**DIRECTION**
Could you render the entries from the line with "Switch language to Français" to the line with "Select the 'до", both included, as a JSON list of strings, one string per line, with blank lines left out?

* Begin EXERCISE DATA *

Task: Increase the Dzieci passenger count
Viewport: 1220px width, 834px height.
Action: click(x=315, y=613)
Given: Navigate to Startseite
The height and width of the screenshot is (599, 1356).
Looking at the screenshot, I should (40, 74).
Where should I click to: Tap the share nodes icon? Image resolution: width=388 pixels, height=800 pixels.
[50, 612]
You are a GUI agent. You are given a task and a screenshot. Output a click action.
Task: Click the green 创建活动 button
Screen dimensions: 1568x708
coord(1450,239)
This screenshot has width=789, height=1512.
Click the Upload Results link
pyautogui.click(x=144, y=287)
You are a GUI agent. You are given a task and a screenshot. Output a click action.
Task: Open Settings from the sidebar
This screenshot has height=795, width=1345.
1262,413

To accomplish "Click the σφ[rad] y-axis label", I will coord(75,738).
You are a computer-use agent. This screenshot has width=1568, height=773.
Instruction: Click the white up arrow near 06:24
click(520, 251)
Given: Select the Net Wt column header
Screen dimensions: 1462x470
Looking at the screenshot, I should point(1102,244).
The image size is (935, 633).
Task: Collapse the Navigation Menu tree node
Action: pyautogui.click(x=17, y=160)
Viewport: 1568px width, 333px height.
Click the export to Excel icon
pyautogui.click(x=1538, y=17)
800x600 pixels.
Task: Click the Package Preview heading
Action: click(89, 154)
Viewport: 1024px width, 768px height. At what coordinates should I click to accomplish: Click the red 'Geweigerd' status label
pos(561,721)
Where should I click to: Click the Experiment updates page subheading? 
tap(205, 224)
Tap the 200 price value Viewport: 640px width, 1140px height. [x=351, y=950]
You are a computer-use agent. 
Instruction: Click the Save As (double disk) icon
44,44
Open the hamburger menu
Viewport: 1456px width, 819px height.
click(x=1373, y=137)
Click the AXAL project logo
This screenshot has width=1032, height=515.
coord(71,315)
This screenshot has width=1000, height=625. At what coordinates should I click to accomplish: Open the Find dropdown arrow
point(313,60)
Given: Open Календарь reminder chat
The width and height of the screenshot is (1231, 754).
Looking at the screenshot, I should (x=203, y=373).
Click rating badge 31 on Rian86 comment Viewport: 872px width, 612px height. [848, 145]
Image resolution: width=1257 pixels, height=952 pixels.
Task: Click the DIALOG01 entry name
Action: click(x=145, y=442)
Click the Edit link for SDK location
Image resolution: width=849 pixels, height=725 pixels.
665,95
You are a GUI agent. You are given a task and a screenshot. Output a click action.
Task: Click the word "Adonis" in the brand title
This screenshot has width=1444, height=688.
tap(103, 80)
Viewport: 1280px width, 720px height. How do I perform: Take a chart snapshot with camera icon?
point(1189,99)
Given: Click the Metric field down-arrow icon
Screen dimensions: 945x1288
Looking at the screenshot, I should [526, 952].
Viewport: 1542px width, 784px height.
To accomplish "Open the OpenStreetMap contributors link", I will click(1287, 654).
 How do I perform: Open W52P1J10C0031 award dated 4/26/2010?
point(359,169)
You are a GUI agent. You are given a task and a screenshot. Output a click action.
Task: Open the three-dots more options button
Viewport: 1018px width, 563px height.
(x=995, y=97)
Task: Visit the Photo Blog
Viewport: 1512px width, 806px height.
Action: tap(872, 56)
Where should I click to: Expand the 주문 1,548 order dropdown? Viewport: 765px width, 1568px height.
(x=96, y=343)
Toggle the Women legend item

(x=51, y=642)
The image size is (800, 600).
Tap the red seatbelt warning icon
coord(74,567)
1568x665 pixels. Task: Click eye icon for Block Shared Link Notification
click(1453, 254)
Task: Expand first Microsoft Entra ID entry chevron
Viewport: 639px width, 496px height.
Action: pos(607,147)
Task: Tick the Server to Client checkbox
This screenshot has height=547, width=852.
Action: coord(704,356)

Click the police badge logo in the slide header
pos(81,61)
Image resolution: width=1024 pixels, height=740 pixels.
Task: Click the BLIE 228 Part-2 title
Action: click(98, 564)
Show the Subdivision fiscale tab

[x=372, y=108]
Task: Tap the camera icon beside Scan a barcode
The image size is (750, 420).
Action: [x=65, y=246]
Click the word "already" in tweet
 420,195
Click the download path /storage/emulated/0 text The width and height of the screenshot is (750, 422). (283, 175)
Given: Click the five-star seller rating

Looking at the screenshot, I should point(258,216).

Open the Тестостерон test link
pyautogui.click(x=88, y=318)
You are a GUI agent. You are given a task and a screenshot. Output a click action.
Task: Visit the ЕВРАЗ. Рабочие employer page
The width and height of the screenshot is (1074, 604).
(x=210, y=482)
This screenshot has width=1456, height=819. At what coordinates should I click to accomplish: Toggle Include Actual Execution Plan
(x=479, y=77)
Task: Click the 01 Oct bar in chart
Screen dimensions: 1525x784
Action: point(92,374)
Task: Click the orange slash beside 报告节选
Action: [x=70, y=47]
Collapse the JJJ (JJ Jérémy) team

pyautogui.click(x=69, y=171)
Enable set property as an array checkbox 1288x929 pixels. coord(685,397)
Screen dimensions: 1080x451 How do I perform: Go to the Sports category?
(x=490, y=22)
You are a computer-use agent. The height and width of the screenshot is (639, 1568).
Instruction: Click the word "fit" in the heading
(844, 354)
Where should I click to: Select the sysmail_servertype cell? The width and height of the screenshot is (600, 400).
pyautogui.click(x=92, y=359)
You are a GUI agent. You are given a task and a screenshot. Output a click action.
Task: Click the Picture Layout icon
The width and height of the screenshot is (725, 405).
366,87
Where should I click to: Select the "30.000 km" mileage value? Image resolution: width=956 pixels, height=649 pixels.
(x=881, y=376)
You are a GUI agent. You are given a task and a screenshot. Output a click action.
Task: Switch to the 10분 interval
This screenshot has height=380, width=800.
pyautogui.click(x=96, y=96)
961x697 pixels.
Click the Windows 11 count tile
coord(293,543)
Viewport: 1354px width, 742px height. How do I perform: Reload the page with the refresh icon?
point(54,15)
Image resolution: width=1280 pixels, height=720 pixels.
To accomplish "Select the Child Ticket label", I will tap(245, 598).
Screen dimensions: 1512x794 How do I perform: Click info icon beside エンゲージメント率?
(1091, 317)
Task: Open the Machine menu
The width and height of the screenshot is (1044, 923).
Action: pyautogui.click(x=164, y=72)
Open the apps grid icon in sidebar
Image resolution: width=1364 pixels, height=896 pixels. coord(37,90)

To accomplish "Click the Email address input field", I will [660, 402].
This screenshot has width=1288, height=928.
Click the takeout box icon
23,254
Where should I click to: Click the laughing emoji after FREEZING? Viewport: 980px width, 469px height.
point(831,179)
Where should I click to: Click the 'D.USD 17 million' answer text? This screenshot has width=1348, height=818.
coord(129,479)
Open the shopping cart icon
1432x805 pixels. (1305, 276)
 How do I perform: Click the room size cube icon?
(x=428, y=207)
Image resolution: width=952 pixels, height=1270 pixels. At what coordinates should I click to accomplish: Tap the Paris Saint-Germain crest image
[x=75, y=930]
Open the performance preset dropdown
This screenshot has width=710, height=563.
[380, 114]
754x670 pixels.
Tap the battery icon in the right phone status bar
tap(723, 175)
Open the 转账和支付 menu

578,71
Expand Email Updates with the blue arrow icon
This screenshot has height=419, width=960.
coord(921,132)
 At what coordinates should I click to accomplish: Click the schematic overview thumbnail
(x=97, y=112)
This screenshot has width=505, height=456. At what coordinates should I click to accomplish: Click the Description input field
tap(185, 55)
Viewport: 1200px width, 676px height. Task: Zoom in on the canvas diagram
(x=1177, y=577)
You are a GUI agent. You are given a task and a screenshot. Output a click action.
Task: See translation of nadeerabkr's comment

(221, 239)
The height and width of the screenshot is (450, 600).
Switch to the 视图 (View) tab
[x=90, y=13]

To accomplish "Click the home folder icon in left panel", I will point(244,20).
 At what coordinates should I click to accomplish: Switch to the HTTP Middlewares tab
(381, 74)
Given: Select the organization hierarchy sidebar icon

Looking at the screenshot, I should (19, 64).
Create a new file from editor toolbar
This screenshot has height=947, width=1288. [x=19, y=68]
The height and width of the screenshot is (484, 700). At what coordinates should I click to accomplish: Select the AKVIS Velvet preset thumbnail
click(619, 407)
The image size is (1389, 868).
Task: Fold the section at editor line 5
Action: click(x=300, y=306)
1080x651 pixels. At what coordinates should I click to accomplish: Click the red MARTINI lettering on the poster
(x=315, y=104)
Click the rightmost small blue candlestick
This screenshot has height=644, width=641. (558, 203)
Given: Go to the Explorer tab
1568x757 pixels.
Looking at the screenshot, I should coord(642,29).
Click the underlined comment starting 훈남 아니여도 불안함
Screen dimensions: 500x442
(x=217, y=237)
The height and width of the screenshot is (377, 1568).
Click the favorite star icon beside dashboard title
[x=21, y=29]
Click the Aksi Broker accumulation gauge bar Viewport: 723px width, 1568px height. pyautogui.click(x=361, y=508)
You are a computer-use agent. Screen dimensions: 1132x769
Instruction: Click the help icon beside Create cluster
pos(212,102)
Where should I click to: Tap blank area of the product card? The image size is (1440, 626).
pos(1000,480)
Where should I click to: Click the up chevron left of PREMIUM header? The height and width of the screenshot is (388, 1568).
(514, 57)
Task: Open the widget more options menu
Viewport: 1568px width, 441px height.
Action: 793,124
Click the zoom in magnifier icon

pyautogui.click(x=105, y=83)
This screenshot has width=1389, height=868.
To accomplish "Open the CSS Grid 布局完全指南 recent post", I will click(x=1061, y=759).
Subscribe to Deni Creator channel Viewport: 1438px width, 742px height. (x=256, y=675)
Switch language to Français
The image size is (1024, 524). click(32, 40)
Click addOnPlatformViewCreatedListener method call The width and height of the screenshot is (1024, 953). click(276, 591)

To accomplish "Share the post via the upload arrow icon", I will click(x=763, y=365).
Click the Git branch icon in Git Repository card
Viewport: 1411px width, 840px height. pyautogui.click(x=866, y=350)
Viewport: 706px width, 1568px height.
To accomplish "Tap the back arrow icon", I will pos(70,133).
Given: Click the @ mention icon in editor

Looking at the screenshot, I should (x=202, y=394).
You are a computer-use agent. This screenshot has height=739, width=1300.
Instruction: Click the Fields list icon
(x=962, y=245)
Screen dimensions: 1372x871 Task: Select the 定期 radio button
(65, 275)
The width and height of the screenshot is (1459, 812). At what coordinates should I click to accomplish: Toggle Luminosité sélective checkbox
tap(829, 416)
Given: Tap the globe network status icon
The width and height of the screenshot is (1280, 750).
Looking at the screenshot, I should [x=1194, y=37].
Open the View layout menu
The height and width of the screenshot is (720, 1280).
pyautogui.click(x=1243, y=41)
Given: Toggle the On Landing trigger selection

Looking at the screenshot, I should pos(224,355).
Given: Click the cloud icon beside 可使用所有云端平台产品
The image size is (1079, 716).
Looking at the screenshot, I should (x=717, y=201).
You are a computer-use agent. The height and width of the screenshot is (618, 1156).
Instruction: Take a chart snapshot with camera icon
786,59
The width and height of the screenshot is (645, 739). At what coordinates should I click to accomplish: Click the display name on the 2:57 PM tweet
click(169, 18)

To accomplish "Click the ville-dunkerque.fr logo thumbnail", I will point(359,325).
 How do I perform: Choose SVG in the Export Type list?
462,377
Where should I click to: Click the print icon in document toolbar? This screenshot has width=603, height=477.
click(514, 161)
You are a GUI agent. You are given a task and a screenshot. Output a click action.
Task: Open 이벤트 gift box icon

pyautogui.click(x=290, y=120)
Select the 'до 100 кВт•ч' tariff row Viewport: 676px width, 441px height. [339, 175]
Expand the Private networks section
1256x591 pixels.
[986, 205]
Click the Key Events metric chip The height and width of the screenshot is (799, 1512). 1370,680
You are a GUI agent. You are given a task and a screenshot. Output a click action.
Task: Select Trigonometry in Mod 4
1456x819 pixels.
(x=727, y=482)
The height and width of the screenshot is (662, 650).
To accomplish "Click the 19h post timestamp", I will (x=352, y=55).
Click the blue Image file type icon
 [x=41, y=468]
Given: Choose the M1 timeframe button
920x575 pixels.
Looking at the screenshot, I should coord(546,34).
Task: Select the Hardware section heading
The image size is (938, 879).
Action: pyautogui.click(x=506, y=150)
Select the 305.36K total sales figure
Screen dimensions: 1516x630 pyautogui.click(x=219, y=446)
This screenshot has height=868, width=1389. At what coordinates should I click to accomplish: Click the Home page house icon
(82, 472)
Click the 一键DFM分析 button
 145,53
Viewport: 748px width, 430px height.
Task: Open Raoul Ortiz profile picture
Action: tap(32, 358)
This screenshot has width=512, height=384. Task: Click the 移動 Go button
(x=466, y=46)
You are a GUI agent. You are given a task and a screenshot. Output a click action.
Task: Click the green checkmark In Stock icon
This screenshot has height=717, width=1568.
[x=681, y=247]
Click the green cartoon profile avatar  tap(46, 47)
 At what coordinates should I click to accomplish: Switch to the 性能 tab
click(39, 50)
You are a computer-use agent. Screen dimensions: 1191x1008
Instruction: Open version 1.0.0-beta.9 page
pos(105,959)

* End EXERCISE DATA *

**SOLVED EXERCISE**
[
  "Switch language to Français",
  "The image size is (1024, 524). click(32, 40)",
  "Click addOnPlatformViewCreatedListener method call The width and height of the screenshot is (1024, 953). click(276, 591)",
  "To accomplish \"Share the post via the upload arrow icon\", I will click(x=763, y=365).",
  "Click the Git branch icon in Git Repository card",
  "Viewport: 1411px width, 840px height. pyautogui.click(x=866, y=350)",
  "Viewport: 706px width, 1568px height.",
  "To accomplish \"Tap the back arrow icon\", I will pos(70,133).",
  "Given: Click the @ mention icon in editor",
  "Looking at the screenshot, I should (x=202, y=394).",
  "You are a computer-use agent. This screenshot has height=739, width=1300.",
  "Instruction: Click the Fields list icon",
  "(x=962, y=245)",
  "Screen dimensions: 1372x871 Task: Select the 定期 radio button",
  "(65, 275)",
  "The width and height of the screenshot is (1459, 812). At what coordinates should I click to accomplish: Toggle Luminosité sélective checkbox",
  "tap(829, 416)",
  "Given: Tap the globe network status icon",
  "The width and height of the screenshot is (1280, 750).",
  "Looking at the screenshot, I should [x=1194, y=37].",
  "Open the View layout menu",
  "The height and width of the screenshot is (720, 1280).",
  "pyautogui.click(x=1243, y=41)",
  "Given: Toggle the On Landing trigger selection",
  "Looking at the screenshot, I should pos(224,355).",
  "Given: Click the cloud icon beside 可使用所有云端平台产品",
  "The image size is (1079, 716).",
  "Looking at the screenshot, I should (x=717, y=201).",
  "You are a computer-use agent. The height and width of the screenshot is (618, 1156).",
  "Instruction: Take a chart snapshot with camera icon",
  "786,59",
  "The width and height of the screenshot is (645, 739). At what coordinates should I click to accomplish: Click the display name on the 2:57 PM tweet",
  "click(169, 18)",
  "To accomplish \"Click the ville-dunkerque.fr logo thumbnail\", I will point(359,325).",
  " How do I perform: Choose SVG in the Export Type list?",
  "462,377",
  "Where should I click to: Click the print icon in document toolbar? This screenshot has width=603, height=477.",
  "click(514, 161)",
  "You are a GUI agent. You are given a task and a screenshot. Output a click action.",
  "Task: Open 이벤트 gift box icon",
  "pyautogui.click(x=290, y=120)",
  "Select the 'до 100 кВт•ч' tariff row Viewport: 676px width, 441px height. [339, 175]"
]